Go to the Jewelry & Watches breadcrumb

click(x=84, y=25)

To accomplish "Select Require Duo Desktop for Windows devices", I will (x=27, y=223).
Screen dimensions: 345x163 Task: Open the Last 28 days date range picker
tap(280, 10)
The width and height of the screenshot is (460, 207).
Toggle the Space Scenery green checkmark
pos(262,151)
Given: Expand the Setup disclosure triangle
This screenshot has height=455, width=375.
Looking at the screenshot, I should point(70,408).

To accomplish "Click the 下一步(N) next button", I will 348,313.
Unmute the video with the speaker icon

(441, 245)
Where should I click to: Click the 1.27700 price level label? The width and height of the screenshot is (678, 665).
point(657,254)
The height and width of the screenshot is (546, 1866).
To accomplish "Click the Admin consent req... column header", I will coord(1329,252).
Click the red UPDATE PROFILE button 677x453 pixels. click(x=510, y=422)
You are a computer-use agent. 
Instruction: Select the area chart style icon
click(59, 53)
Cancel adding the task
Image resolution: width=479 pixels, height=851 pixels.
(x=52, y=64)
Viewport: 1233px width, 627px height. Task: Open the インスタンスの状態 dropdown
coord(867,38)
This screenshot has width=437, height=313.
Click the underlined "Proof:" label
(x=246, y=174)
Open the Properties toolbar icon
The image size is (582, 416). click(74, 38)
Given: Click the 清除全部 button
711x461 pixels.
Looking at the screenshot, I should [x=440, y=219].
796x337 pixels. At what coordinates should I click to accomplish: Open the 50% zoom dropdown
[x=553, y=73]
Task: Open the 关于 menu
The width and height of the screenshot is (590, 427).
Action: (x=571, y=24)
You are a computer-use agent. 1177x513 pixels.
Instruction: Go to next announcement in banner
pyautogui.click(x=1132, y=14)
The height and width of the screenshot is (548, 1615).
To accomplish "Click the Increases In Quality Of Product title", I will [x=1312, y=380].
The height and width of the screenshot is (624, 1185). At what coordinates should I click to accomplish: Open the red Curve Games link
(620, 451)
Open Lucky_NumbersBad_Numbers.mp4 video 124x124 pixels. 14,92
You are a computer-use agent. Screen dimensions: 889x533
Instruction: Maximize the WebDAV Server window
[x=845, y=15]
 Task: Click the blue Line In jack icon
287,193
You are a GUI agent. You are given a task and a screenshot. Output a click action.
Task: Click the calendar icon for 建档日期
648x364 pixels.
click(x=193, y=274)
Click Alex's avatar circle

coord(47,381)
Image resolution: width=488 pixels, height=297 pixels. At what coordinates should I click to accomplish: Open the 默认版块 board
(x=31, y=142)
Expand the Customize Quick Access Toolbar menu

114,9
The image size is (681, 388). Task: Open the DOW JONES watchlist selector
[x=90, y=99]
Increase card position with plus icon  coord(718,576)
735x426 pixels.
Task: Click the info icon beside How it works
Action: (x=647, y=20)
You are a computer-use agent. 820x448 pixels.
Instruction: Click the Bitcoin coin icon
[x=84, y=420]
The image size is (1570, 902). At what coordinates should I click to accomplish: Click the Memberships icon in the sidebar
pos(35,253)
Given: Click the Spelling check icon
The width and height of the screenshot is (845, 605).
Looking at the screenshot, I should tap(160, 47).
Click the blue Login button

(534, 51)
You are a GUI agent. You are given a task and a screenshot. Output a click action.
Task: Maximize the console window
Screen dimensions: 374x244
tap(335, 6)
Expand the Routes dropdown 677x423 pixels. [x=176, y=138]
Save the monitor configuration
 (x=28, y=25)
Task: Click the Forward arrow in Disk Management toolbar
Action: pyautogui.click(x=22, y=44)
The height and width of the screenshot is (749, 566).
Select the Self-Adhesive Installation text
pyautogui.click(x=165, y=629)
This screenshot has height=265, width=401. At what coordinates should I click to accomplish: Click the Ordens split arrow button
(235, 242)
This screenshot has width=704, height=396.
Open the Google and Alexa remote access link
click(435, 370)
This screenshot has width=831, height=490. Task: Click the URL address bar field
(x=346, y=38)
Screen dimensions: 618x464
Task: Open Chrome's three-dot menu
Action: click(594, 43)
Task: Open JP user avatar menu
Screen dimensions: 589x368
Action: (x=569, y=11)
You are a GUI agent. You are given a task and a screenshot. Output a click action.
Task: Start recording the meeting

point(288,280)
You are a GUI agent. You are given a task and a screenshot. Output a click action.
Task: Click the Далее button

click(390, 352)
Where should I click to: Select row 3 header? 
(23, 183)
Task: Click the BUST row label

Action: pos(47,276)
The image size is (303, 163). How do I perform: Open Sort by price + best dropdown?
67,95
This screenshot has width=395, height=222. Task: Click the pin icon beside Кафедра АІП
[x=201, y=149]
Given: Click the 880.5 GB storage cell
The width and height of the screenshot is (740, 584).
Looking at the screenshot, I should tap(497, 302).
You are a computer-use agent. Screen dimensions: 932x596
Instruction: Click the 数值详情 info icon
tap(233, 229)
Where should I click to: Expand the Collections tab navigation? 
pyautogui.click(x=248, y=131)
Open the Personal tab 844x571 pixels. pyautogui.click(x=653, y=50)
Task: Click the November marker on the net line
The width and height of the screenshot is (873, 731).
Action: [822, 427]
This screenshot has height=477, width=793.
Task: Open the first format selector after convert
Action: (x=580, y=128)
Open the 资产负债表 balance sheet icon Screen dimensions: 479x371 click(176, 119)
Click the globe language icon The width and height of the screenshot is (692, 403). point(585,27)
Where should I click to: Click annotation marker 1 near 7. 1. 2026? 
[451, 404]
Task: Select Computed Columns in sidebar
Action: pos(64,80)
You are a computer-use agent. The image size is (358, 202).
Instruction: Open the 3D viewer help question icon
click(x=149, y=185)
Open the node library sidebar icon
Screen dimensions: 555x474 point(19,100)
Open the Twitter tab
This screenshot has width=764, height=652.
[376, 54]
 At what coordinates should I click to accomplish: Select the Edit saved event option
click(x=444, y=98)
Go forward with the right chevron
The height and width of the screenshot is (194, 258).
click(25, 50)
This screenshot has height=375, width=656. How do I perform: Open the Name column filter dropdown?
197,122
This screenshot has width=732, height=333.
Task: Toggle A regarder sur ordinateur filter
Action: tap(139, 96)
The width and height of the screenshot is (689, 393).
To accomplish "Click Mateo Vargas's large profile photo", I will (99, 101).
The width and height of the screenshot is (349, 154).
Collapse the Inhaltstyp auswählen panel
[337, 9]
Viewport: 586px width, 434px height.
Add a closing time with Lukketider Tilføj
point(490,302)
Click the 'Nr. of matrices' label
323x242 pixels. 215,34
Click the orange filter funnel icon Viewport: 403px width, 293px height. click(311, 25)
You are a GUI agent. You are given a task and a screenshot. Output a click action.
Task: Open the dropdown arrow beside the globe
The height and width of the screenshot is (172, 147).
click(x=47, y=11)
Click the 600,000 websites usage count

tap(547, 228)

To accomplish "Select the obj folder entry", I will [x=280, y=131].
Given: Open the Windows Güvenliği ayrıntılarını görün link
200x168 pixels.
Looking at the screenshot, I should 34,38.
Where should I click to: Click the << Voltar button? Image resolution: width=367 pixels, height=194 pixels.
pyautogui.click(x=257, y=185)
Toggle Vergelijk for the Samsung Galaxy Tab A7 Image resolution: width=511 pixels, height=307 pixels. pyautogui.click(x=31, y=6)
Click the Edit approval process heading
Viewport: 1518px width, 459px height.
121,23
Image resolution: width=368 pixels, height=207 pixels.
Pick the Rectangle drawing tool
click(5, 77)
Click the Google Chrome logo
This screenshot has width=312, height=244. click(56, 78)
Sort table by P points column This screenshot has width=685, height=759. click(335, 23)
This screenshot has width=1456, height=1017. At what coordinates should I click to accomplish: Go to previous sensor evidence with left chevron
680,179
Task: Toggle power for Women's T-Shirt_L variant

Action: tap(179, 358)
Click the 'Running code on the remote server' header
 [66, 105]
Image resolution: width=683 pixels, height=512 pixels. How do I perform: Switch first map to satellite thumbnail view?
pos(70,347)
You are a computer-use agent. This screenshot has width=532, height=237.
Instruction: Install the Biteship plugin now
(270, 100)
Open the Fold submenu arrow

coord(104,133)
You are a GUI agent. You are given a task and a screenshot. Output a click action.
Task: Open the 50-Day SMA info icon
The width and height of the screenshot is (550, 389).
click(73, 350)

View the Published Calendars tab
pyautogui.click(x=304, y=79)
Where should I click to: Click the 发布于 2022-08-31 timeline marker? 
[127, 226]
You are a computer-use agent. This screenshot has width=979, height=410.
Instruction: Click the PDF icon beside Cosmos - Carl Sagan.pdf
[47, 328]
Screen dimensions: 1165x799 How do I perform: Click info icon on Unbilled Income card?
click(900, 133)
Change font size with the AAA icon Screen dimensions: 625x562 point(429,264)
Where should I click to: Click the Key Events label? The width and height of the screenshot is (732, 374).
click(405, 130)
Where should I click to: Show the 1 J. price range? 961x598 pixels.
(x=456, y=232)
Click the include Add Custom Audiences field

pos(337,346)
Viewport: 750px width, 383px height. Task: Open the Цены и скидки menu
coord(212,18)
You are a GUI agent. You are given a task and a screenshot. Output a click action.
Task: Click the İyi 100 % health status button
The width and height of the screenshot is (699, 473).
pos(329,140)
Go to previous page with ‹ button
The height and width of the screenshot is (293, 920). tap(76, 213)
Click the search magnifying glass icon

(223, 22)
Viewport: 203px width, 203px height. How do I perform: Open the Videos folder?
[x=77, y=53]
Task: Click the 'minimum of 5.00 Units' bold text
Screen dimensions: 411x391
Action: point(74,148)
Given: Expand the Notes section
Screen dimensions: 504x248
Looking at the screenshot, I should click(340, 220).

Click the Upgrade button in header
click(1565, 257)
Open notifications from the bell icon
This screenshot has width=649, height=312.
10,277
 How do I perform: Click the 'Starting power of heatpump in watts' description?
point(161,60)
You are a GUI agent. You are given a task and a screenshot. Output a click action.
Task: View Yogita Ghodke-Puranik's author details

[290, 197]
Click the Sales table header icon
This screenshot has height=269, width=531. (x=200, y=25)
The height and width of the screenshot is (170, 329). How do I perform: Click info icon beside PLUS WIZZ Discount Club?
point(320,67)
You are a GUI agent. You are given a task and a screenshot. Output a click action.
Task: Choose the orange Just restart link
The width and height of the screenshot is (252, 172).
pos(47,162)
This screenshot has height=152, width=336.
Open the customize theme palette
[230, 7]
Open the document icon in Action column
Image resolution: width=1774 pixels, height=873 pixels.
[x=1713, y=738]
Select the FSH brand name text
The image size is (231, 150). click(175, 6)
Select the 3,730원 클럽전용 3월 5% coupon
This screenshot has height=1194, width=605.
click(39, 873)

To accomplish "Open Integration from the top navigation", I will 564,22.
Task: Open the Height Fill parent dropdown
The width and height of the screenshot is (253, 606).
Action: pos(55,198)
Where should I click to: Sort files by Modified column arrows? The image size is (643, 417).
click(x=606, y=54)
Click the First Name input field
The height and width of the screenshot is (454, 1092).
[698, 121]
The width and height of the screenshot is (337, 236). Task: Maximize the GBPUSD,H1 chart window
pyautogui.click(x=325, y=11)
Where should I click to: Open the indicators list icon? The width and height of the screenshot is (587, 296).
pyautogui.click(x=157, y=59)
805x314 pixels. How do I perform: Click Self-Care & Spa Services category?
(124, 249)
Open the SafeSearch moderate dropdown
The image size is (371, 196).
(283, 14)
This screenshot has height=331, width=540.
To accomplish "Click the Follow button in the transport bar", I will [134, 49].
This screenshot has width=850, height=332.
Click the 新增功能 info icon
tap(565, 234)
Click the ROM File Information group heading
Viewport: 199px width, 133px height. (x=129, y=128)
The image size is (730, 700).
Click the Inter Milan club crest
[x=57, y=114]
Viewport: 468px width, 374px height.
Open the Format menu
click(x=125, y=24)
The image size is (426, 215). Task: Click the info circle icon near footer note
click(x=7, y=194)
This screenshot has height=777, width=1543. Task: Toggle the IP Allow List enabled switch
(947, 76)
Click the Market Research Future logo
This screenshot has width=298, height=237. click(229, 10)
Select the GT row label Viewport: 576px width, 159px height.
---
In the answer, restate word for word each line from the one with "The image size is (730, 700)." through the end of the material above.

TASK ANSWER:
The image size is (730, 700).
Click the Inter Milan club crest
[x=57, y=114]
Viewport: 468px width, 374px height.
Open the Format menu
click(x=125, y=24)
The image size is (426, 215). Task: Click the info circle icon near footer note
click(x=7, y=194)
This screenshot has height=777, width=1543. Task: Toggle the IP Allow List enabled switch
(947, 76)
Click the Market Research Future logo
This screenshot has width=298, height=237. click(229, 10)
Select the GT row label Viewport: 576px width, 159px height.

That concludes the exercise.